Training given to servers about date-rape drugs | NevadaAppeal.com

Training given to servers about date-rape drugs

by Sheila Gardner

MINDEN – The Family Support Council is offering training to owners and employees of bars and restaurants on how to recognize whether their customers may have been slipped harmful narcotics known as date-rape drugs.

Orita Keebaugh, a domestic violence and sexual assault caseworker, said in the past few months, she and her colleagues have noticed an alarming rise in the number of women reporting sexual assaults preceded by the apparent ingestion of what they believed to be inexpensive drugs.

“You can buy them on the street at about the same cost as a high-end drink,” Keebaugh said. “For about $10, you usually can get two doses.”

She said the drugs include Rohypnol, GHB (gamma hydroxybutyric acid), Ketamine, Oxycontin and Ecstasy.

“We’re educating all the bartenders and drink servers in Douglas County on (the drugs’) names; street names; and the forms they come in, whether liquid or pills; and the symptoms of each drug,” Keebaugh said.

Keebaugh said six date-rape cases have been reported to the Family Support Council since September.

“Most people think of them as a problem in larger cities, and that’s true. But we’ve already had numerous cases in Douglas County, not only at the lake, but at several bars in this area,” Keebaugh said.

By training bartenders and drink servers, Keebaugh said caseworkers hope to prevent the incidents.

“We are making it very clear to these people that as drink servers or employers, that they are in no way responsible for date rapes in any shape or form. It’s the education we’re going for,” she said.

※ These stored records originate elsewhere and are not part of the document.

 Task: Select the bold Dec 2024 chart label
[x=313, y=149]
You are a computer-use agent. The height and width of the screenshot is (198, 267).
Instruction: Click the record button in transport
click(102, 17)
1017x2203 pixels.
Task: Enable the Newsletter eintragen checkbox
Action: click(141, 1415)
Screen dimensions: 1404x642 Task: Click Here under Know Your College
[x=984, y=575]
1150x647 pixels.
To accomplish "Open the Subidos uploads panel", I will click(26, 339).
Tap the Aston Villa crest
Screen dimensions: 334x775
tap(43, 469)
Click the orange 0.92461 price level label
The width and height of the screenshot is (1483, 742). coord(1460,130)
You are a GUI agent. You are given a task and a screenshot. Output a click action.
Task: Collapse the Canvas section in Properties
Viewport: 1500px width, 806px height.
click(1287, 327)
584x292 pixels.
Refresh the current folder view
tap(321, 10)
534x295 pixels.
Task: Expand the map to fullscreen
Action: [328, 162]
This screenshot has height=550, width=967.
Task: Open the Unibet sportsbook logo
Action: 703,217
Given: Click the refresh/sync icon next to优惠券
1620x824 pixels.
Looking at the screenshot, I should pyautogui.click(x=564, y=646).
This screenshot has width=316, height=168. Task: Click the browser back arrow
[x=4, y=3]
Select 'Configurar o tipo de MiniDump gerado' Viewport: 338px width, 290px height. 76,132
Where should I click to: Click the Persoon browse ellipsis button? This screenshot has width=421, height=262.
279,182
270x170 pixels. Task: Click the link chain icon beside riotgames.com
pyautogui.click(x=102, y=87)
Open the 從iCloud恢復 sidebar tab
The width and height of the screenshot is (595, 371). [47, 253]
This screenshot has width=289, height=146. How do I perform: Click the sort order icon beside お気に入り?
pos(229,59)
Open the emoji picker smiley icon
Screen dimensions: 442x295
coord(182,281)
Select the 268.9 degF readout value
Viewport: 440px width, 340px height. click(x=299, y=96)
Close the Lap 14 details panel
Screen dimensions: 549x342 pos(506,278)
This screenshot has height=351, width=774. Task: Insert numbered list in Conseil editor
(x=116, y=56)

“If you have an individual come in you don’t know who sits down next to somebody, and you know you’ve served that woman maybe one or two drinks and she starts slurring her speech, acting confused or drowsy in an hypnotic state, you have an awareness. That gives you an opportunity to walk up to the victim and say, ‘How are you doing tonight?’ You can address the situation right away,” she said.

Indications someone may have been slipped a date-rape drug include if the victim can’t remember what happened after she’d been drinking and if she feels like someone has had sex with her without her consent.

Other signs, Keebaugh said, are if the woman awakes feeling very hung over, intoxicated, paralyzed or nauseous.

Keebaugh said it can be challenging to get women to report date rape because the cases can be difficult to prove, or the victim feels responsible.

“These drugs don’t stay in the system for more than six or eight hours,” she said.

By the time the victim is alert enough to seek medical treatment, the drug may not show up in her system.

“She may be all torn up, and even if the perpetrator is known, all he has to do is claim it was consensual sex and she wanted it rough,” Keebaugh said.

“These drugs make the actions of the victims appear voluntary,” Keebaugh said. “Under their influence, it feels really good to be touched or to touch. There are instances where people see them leaving together and touching each other, doing all this stuff that makes it appear consensual.”

Keebaugh said the awareness training takes 20-30 minutes, and Family Support Council caseworkers will bring the program to restaurants.

“We’re really proud of these guys and gals who want us to come in,” she said. “These bartenders are looking out and protecting their customers.”

PREVENT RAPE

Family Support Council caseworkers say education is the best way to prevent date rape.

• “Limit you consumption,” said Orita Keebaugh.

• Don’t mix drinks.

• Make arrangements to leave with a friend. “Whether this is the most handsome man in the world, make sure your friend doesn’t leave with him,” Keebaugh said.